Stated goal
Copy the lines of the material between the line containing "Task: Click the 対象記事 column header" and the line containing "This screenshot has width=822, height=580.", inclusive, reproducing each one without any change.

Extracted data
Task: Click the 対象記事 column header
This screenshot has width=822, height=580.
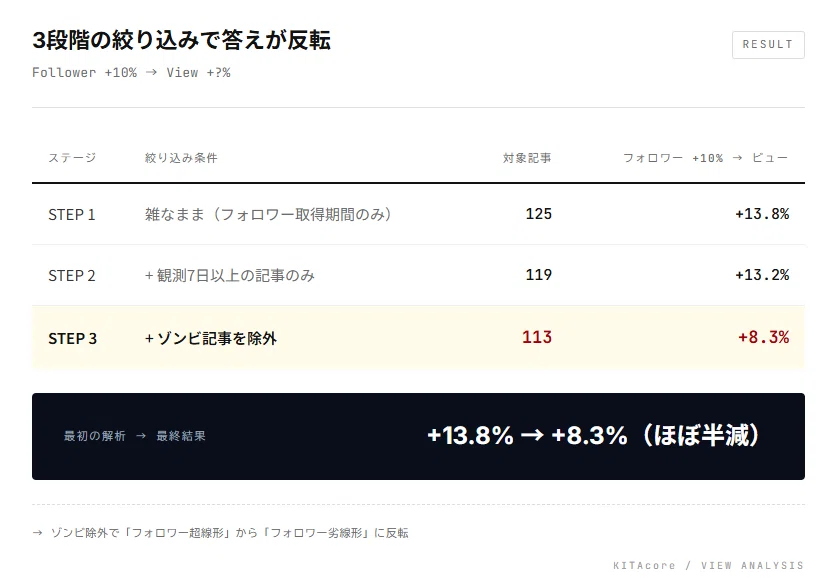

* * *

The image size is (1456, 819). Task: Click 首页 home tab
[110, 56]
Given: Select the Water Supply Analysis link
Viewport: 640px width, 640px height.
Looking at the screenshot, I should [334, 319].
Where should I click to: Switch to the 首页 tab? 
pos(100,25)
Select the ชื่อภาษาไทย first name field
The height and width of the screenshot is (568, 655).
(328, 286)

Worked solution
Task: Click the 対象記事 column header
This screenshot has width=822, height=580.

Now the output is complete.